USS Mulberry (AN-27/YN-22) was an  built for the United States Navy during World War II. She saw service in that conflict and the Korean War, earning one battle star for service in the latter conflict. She was decommissioned in April 1960 and placed in reserve. In November 1965, she was transferred to the Ecuadorian Navy as BAE Orion (HI-91). She was scrapped in 1980.

Career 
Mulberry (AN 27) originally designated YN 22, was laid down 18 October 1940 by the American Shipbuilding Company, Cleveland, Ohio; launched 26 March 1941; sponsored by Mrs. W. H. Gerhauser; placed in service at Guantanamo Bay, Cuba, in the 10th Naval District; commissioned 19 December 1942 and was reclassified AN 27, effective 20 January 1944.

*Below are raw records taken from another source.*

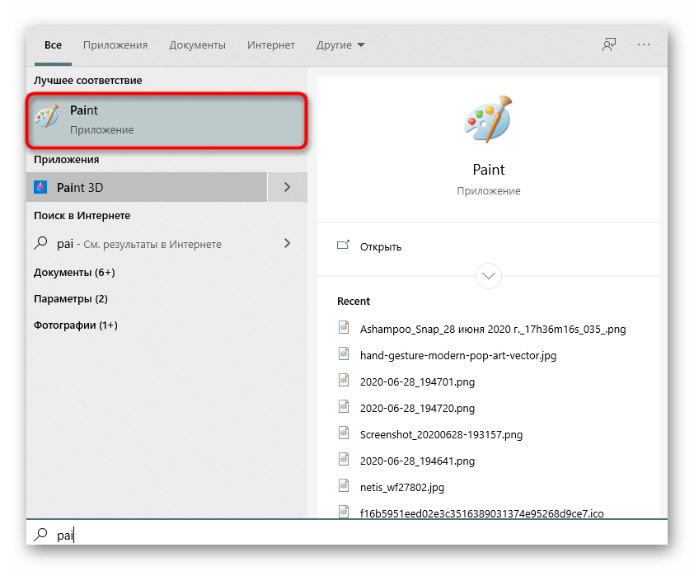
Task: Open the three-dots more options menu
Action: pyautogui.click(x=644, y=44)
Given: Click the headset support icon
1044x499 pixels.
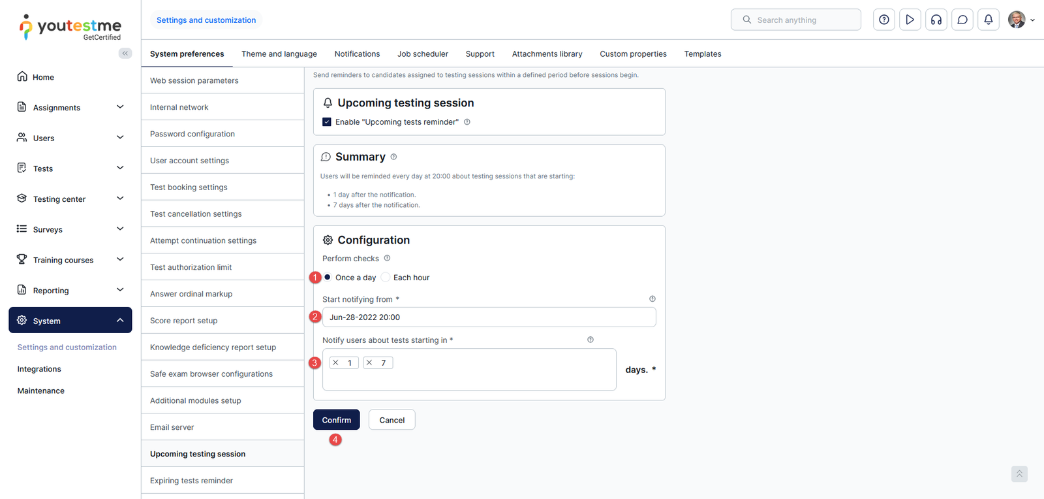Looking at the screenshot, I should (x=936, y=20).
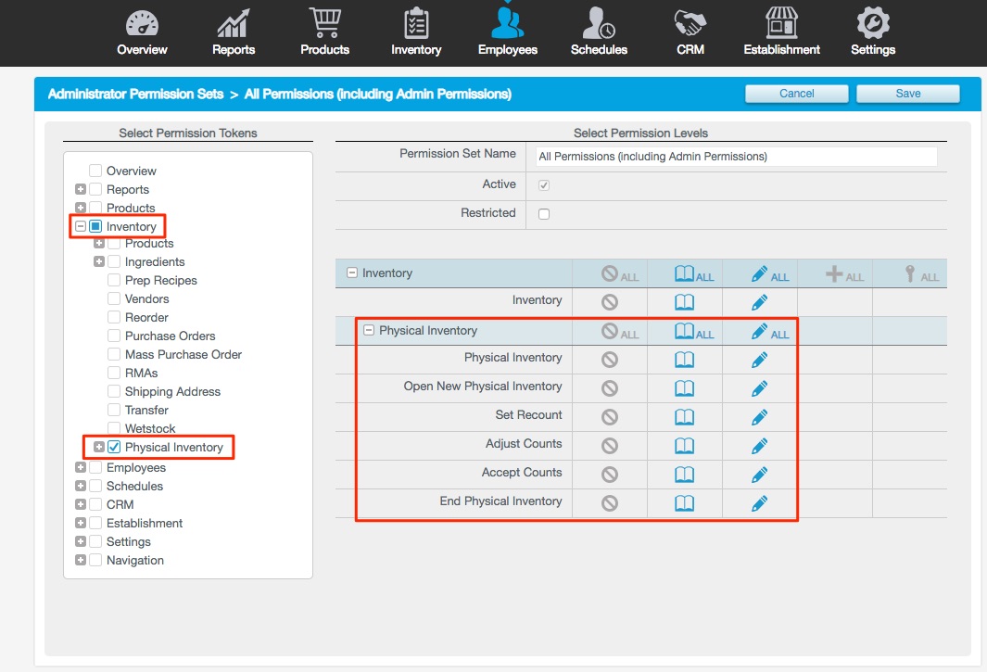Viewport: 987px width, 672px height.
Task: Set End Physical Inventory to edit level
Action: coord(759,502)
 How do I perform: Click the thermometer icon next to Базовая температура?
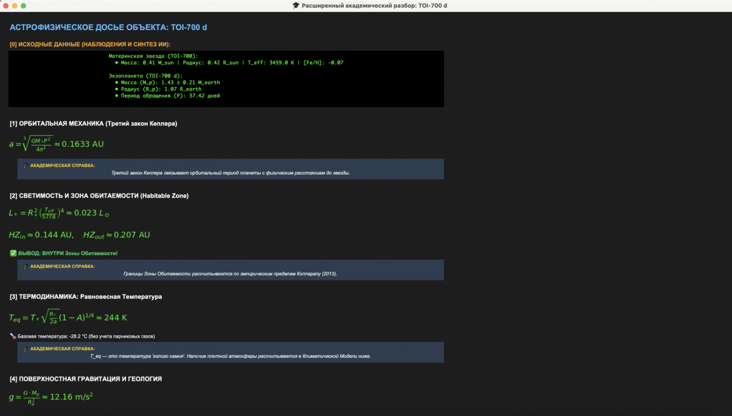pos(13,336)
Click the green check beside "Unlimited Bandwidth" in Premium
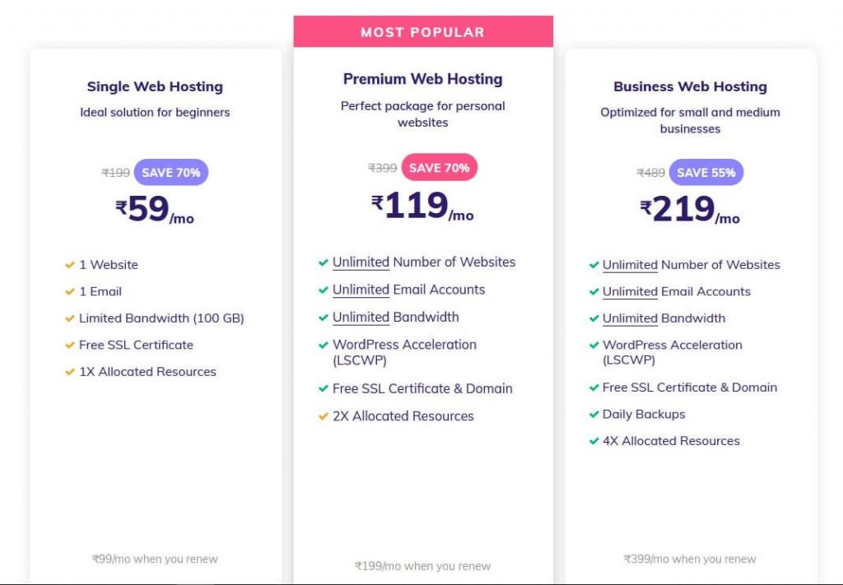Screen dimensions: 843x585 pyautogui.click(x=323, y=318)
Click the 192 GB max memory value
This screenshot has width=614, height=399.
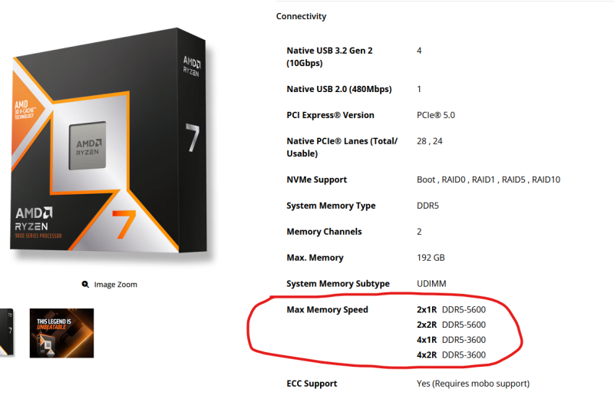[430, 258]
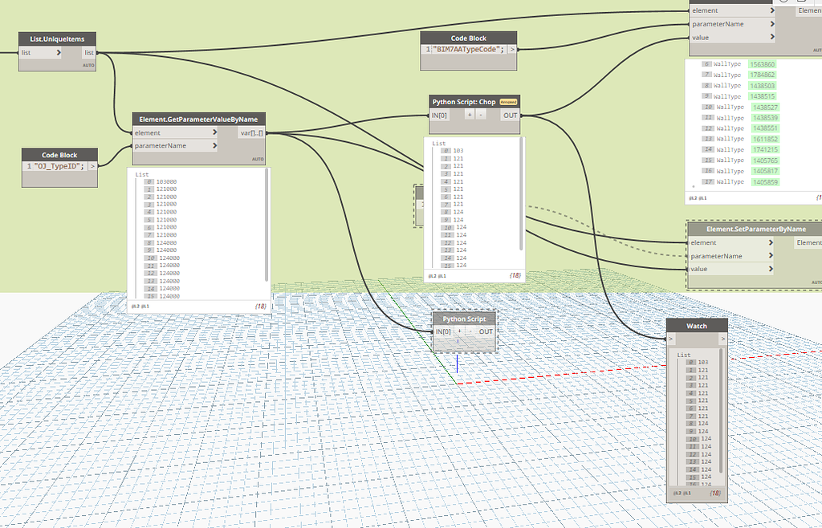This screenshot has height=528, width=822.
Task: Click @L2 indicator under GetParameterValueByName preview bubble
Action: (136, 306)

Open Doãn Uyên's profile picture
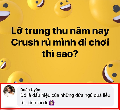pos(9,91)

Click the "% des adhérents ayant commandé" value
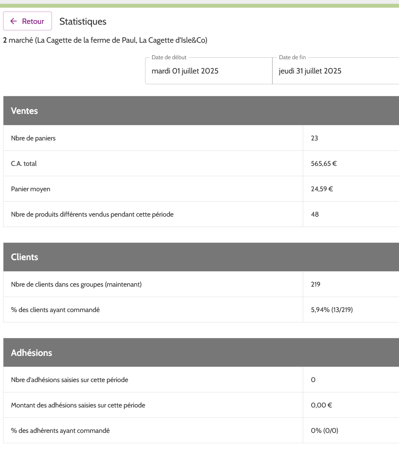tap(325, 431)
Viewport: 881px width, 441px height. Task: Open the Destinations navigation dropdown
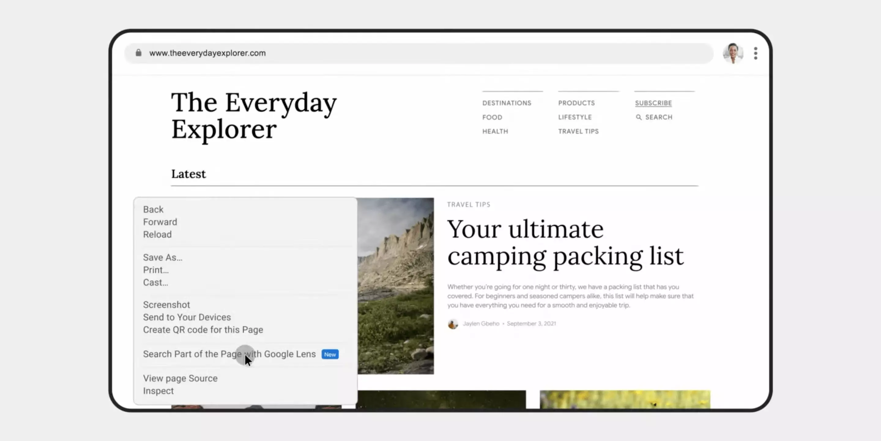tap(506, 103)
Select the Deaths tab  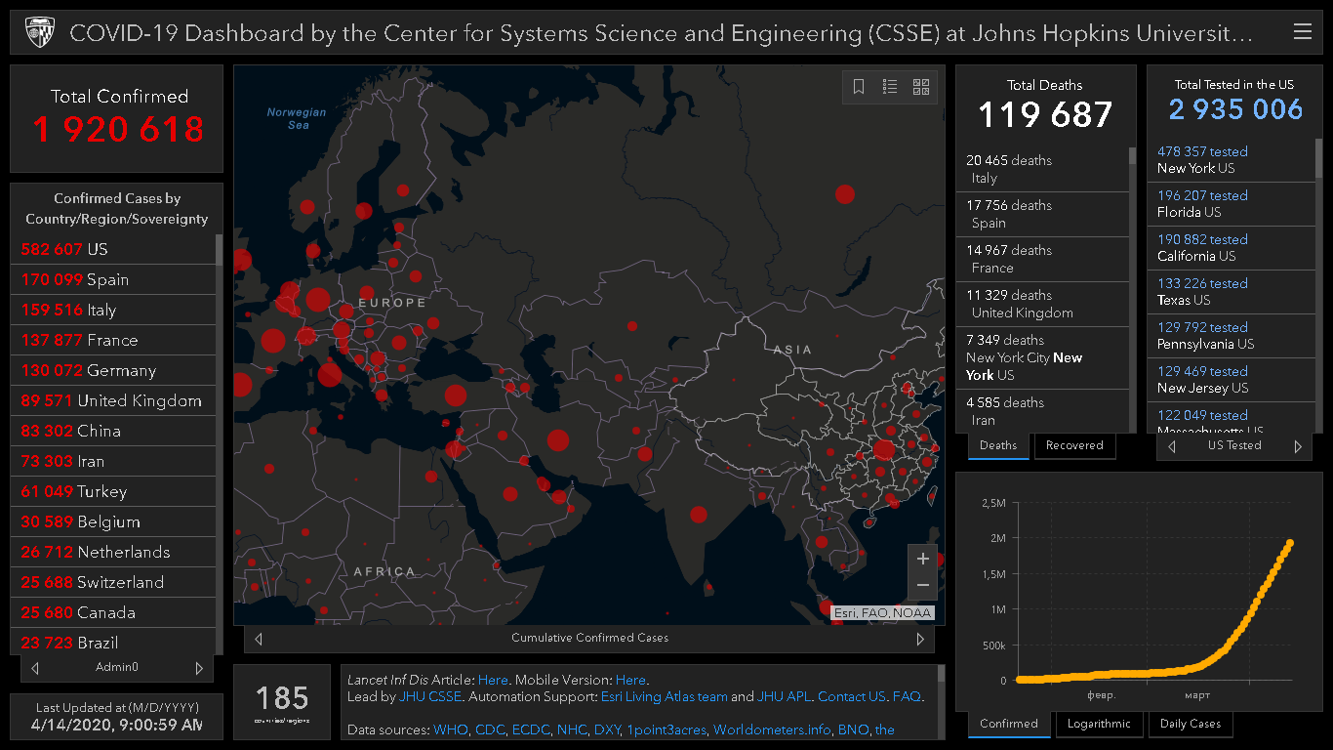pyautogui.click(x=998, y=445)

Following re-designation, Mulberry departed Guantanamo Bay and sailed to Adak, Alaska. Operating from Adak and Kodiak, Alaska, she engaged in net tending, carried cargo, and transported military personnel in Alaskan an Aleutian waters for the next 3 years.

She arrived San Francisco, California, 12 March 1947 for an overhaul, after which she proceeded to Tiburon, California, for training exercises. Assigned to Hawaii net laying ship duty, she engaged in harbor operations at Pearl Harbor from 7 June to January 1948. She resumed operations off the U.S. West Coast for the next 2 years, departing Bremerton, Washington, 8 July 1950 for duty in Japan.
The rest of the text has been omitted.